Extract provided:
Finnish ice hockey player (born 1998)

Sakari Jalmari Salminen (born May 31, 1988) is a Finnish professional ice hockey player. He is currently an unrestricted free agent who most recently played for Örebro HK in the Swedish Hockey League (SHL).

==Playing career ==
Salminen played in his native Finland for Liiga clubs, Porin Ässät and KalPa before signing a two-year contract with Torpedo Nizhny Novgorod of the Kontinental Hockey League (KHL) on May 21, 2013. When his contract with Nizhny Novgorod was up, he moved to HC Fribourg-Gottéron of the Swiss National League A (NLA) for the 2015–16 season. He parted company with the club in late January 2016 and signed with the Växjö Lakers of the Swedish Hockey League (SHL) shortly after to finish the season with the team.

Stored items
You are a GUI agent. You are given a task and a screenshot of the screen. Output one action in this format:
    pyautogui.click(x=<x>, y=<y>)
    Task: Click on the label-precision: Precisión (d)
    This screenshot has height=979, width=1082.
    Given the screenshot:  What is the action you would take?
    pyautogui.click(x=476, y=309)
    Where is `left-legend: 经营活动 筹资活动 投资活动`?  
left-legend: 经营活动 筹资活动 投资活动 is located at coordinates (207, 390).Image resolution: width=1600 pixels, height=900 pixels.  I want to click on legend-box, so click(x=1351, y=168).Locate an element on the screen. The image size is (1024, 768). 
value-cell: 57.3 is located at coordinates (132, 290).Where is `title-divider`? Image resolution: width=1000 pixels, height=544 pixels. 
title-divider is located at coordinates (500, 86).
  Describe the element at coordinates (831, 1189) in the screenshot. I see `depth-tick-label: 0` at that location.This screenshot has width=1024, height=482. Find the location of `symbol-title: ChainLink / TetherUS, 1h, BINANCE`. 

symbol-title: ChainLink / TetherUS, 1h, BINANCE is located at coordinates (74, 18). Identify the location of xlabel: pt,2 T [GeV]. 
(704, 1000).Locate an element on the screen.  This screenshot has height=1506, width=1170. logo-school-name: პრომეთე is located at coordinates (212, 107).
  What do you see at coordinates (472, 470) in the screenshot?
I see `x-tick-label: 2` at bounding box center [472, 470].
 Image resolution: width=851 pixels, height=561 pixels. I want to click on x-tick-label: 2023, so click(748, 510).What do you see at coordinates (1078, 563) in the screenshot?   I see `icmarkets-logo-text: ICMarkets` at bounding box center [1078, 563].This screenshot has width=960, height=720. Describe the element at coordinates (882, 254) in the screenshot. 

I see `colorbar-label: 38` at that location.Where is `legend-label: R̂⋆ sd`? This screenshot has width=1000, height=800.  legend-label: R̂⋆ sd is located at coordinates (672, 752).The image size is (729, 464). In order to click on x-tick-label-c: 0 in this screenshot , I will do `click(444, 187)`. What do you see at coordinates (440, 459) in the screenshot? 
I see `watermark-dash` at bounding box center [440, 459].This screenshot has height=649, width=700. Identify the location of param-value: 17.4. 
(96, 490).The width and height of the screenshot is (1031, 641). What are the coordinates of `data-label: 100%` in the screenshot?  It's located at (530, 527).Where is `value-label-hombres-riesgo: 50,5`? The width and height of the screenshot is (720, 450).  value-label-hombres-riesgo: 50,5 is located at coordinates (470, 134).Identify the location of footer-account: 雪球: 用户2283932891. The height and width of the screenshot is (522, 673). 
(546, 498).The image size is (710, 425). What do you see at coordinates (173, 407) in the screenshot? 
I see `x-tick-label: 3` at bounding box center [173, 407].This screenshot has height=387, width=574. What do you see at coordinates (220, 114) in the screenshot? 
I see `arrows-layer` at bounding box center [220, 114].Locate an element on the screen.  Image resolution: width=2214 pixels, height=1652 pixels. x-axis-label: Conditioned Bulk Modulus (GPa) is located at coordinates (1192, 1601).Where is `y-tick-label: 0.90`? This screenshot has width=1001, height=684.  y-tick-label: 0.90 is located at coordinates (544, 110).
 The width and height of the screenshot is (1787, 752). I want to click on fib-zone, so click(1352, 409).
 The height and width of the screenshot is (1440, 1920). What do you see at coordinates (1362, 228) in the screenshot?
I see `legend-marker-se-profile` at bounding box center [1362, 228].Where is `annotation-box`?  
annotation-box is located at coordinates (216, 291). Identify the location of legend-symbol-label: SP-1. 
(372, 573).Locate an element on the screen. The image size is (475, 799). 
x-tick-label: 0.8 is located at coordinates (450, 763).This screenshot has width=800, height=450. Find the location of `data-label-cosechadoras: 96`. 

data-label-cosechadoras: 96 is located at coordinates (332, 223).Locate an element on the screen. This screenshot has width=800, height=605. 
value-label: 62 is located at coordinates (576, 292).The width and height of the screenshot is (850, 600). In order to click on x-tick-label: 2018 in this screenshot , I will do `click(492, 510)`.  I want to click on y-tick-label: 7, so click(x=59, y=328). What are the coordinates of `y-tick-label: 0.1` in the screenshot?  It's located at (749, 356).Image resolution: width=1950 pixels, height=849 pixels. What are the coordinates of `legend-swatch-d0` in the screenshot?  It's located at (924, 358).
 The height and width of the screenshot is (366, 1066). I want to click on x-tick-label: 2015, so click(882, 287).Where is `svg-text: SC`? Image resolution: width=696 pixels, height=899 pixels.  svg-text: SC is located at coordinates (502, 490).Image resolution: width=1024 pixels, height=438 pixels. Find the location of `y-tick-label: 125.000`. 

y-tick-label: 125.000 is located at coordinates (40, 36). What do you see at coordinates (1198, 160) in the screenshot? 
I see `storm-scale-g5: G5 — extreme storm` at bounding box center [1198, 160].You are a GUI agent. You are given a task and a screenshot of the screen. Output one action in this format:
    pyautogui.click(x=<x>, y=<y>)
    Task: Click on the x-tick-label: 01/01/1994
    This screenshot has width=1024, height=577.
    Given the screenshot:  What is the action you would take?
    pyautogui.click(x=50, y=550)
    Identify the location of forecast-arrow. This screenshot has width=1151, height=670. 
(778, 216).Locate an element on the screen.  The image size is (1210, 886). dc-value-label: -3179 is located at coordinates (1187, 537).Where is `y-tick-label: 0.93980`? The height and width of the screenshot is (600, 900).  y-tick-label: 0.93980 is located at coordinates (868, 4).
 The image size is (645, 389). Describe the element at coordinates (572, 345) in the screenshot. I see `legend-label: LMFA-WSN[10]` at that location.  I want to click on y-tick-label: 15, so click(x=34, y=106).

Exercise requirements:
**a.** Copy the passage on Sakari Salminen word for word, from "Sakari Jalmari Salminen" to "Hockey League (SHL).".
**b.** Go on with the passage on Sakari Salminen, picking up after its last sentence.
The data has no part in this work.

Expected results:
**a.**
Sakari Jalmari Salminen (born May 31, 1988) is a Finnish professional ice hockey player. He is currently an unrestricted free agent who most recently played for Örebro HK in the Swedish Hockey League (SHL).

**b.**
In April 2016, he inked a one-year deal with Jokerit of the Kontinental Hockey League. In the 2016–17 season, Salminen appeared in 56 games for Jokerit, registering 6 goals and 26 points.

With Jokerit opting not to continue their option with Salminen, he agreed to a one-year contract to remain in the KHL with Russian outfit, HC Dynamo Moscow, on September 15, 2017.

==International play==
Salminen was selected to the Finnish National Team that won a bronze medal at the 2014 Winter Olympics in Sochi.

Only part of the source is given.